27/12/2013 - 21:00
Em 1987, a construtora mineira Andrade Gutierrez teve de comprar uma empresa, a Zagope, em Portugal, para viabilizar suas obras na África. Na época da “década perdida” para a economia brasileira, nenhum banco queria financiar projetos do País e era preciso apelar a um trampolim para se inserir no cenário internacional. Essa prática, que também foi seguida pela empreiteira baiana Norberto Odebrecht com a aquisição da construtora Bento Pedroso, no ano seguinte, era o preço a pagar pela moratória decretada em 1982, que fechou as portas do sistema financeiro internacional para as empresas nacionais.
Expansão externa: funcionários da construtora Odebrecht reunidos em obra realizada no Equador
“Naquela época, o Brasil não tinha crédito nem credibilidade”, diz Carlos Abijaodi, diretor de Desenvolvimento Industrial da CNI, que trabalhava na Andrade Gutierrez e era responsável por garimpar possíveis encomendas de obras em outros países. Assim como no mercado de consumo, a estabilidade dos últimos 20 anos na economia brasileira também facilitou a vida das empresas que se relacionam com o mundo. “Hoje a situação é muito diferente: somos ouvidos e respeitados”, diz Abijaodi, que no início de dezembro participou da conferência da Organização Mundial do Comércio (OMC) em Bali, na Indonésia.
Do tempo em que era preciso disfarçar a origem da empresa até os dias de hoje, muita coisa mudou. A economia brasileira cresceu e se tornou a sétima maior do mundo – ou sexta, dependendo da taxa de câmbio. Nos últimos 20 anos, as transações comerciais, representadas pela soma das exportações e das importações, deram um salto: de US$ 76,6 bilhões, em 1994, para US$ 442 bilhões neste ano, no acumulado até novembro. A participação nacional no comércio mundial ainda é pequena, de apenas 1,7% do total, mas dobrou nos últimos anos.
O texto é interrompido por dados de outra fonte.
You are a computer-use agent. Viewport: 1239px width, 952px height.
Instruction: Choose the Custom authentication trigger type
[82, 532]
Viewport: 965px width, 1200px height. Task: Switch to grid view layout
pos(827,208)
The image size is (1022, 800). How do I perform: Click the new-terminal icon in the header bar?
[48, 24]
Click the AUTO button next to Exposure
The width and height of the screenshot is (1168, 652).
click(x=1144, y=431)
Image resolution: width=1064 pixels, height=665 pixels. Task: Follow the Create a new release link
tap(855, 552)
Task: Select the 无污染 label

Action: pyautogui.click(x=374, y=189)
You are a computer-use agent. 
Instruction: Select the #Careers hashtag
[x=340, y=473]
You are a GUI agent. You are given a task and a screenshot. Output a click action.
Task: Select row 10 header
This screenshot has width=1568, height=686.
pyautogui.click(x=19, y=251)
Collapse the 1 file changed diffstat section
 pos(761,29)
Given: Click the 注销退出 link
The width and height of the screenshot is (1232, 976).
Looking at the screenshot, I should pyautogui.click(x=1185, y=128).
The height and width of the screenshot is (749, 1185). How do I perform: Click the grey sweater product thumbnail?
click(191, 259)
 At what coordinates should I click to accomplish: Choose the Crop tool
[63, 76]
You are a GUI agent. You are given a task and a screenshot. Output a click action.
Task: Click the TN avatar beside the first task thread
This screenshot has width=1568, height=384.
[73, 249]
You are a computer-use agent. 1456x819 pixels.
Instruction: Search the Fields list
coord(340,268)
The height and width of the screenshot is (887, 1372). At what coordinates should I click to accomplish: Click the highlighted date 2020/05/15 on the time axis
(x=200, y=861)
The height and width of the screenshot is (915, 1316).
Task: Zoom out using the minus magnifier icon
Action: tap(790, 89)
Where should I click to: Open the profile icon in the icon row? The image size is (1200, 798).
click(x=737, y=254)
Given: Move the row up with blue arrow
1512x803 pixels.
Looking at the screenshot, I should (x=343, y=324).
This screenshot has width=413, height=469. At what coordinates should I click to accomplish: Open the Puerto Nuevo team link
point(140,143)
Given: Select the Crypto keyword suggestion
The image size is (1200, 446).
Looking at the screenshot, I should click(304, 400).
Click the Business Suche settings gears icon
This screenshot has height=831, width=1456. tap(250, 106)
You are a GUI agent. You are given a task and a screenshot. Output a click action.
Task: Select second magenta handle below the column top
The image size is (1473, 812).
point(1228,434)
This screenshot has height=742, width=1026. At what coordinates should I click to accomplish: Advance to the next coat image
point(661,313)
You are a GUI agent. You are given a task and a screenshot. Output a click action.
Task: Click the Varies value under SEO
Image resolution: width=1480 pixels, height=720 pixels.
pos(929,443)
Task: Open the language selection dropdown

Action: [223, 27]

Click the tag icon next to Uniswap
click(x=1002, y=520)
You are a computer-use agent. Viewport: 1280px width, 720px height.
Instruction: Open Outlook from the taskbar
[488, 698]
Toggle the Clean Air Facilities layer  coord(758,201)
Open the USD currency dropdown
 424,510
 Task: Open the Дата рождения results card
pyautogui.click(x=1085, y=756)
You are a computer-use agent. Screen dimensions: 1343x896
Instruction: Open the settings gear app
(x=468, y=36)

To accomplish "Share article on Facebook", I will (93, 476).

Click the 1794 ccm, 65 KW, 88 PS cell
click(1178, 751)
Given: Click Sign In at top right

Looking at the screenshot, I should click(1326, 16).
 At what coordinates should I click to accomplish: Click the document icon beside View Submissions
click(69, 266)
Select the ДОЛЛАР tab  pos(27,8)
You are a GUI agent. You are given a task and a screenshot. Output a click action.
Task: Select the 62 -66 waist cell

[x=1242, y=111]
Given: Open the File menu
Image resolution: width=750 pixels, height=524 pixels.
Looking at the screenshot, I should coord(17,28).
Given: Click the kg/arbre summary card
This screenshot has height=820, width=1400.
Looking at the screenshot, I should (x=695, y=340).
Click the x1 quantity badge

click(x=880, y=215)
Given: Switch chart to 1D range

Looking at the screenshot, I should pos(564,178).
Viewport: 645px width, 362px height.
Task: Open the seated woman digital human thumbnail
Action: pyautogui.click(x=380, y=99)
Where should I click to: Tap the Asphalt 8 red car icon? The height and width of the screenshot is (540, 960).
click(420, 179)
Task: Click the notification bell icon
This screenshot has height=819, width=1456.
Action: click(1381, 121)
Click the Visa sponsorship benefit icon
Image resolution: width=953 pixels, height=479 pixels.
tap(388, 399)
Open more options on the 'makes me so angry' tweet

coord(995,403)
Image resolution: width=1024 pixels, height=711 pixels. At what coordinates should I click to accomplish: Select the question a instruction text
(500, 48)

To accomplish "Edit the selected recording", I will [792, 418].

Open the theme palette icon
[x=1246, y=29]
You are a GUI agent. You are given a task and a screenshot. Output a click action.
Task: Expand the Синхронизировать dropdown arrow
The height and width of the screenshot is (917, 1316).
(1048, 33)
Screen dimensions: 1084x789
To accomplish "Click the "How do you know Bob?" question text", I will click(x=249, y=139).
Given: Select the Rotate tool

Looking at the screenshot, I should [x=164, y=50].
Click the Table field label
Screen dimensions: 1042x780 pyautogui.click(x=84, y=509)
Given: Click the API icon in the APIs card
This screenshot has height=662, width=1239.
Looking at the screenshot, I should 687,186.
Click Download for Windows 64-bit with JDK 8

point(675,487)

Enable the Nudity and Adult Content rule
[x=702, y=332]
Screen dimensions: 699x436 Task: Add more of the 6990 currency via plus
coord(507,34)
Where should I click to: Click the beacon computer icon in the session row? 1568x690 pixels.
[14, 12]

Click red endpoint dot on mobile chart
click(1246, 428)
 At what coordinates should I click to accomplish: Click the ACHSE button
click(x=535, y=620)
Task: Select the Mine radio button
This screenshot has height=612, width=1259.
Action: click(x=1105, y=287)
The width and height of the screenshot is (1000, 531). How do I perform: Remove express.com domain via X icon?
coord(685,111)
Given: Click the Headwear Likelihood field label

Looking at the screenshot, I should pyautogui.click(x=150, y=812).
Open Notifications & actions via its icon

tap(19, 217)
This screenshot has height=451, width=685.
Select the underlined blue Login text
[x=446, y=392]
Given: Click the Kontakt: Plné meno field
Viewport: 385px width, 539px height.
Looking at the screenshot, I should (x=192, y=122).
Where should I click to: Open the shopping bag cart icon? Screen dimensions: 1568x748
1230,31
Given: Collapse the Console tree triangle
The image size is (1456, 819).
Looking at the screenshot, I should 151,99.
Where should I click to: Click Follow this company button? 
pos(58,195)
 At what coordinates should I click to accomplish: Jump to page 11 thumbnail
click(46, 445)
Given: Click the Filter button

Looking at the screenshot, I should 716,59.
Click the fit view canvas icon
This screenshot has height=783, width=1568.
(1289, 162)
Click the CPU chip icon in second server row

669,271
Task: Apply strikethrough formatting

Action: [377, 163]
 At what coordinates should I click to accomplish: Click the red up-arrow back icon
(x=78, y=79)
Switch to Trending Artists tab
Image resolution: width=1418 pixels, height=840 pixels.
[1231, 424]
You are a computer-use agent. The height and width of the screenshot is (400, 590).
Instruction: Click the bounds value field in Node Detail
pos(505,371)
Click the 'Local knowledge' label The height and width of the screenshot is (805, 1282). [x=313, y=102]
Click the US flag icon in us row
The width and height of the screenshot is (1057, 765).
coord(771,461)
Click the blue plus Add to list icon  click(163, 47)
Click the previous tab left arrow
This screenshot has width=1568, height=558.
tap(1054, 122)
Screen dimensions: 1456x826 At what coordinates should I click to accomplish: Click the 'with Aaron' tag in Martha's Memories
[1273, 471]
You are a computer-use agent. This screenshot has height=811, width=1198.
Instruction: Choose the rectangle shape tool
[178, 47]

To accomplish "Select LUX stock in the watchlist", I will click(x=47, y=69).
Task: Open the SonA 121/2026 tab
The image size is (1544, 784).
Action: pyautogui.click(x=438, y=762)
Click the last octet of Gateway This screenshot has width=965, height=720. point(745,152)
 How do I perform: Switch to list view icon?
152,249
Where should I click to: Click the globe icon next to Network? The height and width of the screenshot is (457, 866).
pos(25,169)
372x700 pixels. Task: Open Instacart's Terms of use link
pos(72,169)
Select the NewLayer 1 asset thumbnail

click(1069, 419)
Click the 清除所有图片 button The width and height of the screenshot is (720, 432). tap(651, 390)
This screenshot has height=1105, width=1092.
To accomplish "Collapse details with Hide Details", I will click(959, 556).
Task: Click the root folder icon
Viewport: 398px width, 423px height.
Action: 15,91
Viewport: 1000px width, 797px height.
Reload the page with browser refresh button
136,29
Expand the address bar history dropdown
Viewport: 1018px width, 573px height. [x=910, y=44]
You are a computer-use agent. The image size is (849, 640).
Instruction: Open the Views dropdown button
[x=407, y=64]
Mesmo sem condições de competir em igualdade de condições com gigantes emergentes, como a China, que cresce a uma velocidade impressionante há três décadas e em poucos anos chegou ao posto de segunda maior economia mundial, ou a Índia, que tem economistas espalhados pelos principais bancos e instituições de ensino do mundo, o Brasil não faz feio. Aos poucos, o País começou a ser chamado para os grandes debates. Em 2001, o economista Jim O’Neill, do banco americano Goldman Sachs, criou o acrônimo BRIC para designar o grupo de países – Brasil, Rússia, Índia e China – que, na avaliação dele, seriam os maiores do mundo em poucas décadas.
Eles souberam pegar a deixa e transformaram a sigla, que sofreu o acréscimo de um S com a inclusão da África do Sul, num grupo de articulação política dos emergentes. Nos últimos anos, o Brasil liderou também iniciativas importantes. Ajudou a articular a criação do G-20, que defendeu a posição dos exportadores agrícolas na reunião da OMC de Cancun, em 2003. Cinco anos depois, participou do chamado G-20 financeiro, para discutir saídas para a crise econômica. O que faltava era ocupar as estruturas permanentes das instituições. Durante cinco anos, até 2011, o economista Murilo Portugal, hoje presidente da Febraban, ocupou o posto de vice-diretor-geral do Fundo Monetário Internacional (FMI).
Em 2011, o engenheiro agrônomo José Graziano da Silva assumiu a direção da FAO, a agência da ONU que cuida de alimentação. Finalmente, em setembro de 2013, o embaixador Roberto Azevêdo se tornou diretor-geral da OMC, fruto de uma bem-sucedida campanha organizada pelo governo brasileiro. Uma evolução para um País que, há pouco mais de duas décadas, tinha de explicar nas reuniões o nome da moeda da vez. Mas, até hoje, o espaço ocupado é tímido. “O Brasil evoluiu muito com a estabilidade, mas ainda ocupa um espaço aquém do potencial”, diz o consultor Welber Barral, sócio da Barral M Jorge. Situação que tende a melhorar à medida que as empresas brasileiras ocuparem um espaço maior no mercado internacional. O processo já começou, mas ainda está engatinhando.